Texte: Knut Schwander
Historique et glamour. En 1912, le 49 rue du Rhône abritait la Bavaria, devenue ensuite Relais de l’Entrecôte et Marjolaine, avant de fermer pour travaux. L'élégante arcade appartient désormais à un célèbre horloger, François-Paul Journe, qui a choisi de donner son nom au lieu. Champion des mouvements de haute complication, il est aussi épris de gastronomie fine. Dans son restaurant historique aux magnifiques boiseries et aux banquettes de velours, il tenait tout naturellement à proposer une cuisine qui réponde à ses exigences, élevées. Pour la réaliser, il a engagé une star, Dominique Gauthier, le Cuisinier de l’année du GaultMillau 2009. Ce dernier a d'ailleurs retrouvé ici un compagnon de route du Beau-Rivage: Pascal Brault, directeur de salle de haut vol, entouré ici d’une jeune brigade enthousiaste et bien huilée. Mention spéciale pour le sommelier, Bogdan Thand, qui associe avec adresse crus insolite et plats hyper-gourmands. (Grande photo ci-dessus: Dominique Gauthier et les scampis en kadaïf.)
On applaudit d’emblée! Le menu inaugural commence par la raviole de lièvre à la truffe blanche et châtaigne. Un modèle d’onctuosité voluptueuse. Inutile de tenter de résister à la brioche feuilletée sublime ou aux minis pains aux olives. Ce serait une hérésie, tant ils sont bons. Mais voici qu’arrive le saumon couronné de caviar et fouetté d’une pointe de yuzu. Le tout est entouré d’un beurre blanc impeccable et aérien. Alors on enchaîne avec le homard breton. Dans une élégante assiette anthracite, il est juché sur un lit de champignons baignés d’une émulsion au basilic thaï. «Bienvenue dans ma modeste brasserie», lance Dominique Gauthier. Modeste? On a vu des établissements qui le sont plus. Mais plus rarement, des restaurants où la tradition est interprétée avec plus de talent.

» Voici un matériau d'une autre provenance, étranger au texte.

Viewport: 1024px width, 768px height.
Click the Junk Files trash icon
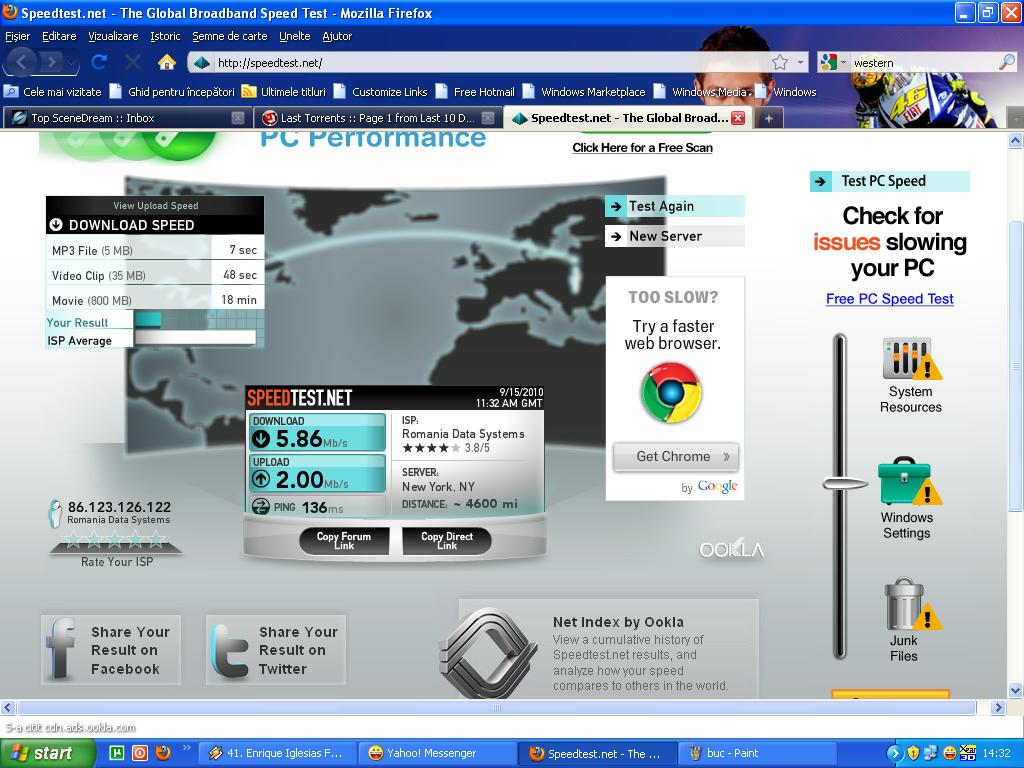(905, 604)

Perfection horlogère. Pour couper la volaille du Nant d’Avril, les couteaux sont superbes, avec leur manche incrustés de pièces de mouvements horlogers. Car, où que l’on porte son regard, les références au monde de l'horlogerie jalonnent ces lieux. Une somptueuse horloge ancienne attend encore d’être réparée pour donner le tempo. De grands panneaux muraux représentent des mouvements de montres exceptionnelles, les nappages portent le nom du restaurant, chaque table est nommée d’après un horloger célèbre, même le parfum d’ambiance est griffé J.P. Journe. Mais revenons à l’exceptionnelle volaille: à la chair tendrissime répond la peau, farcie en mode demi-deuil et un merveilleux mille-feuille de pomme de terre à la truffe. Ce plat somptueux précède un délicieux dessert au chocolat aérien. Et pour terminer, les originaux chocolats anis-cardamone et cannelle-piment d’Espelette, précèdent un mini Paris-Brest et un financier au yuzu. On ajoutera que le rapport qualité-prix est remarquable.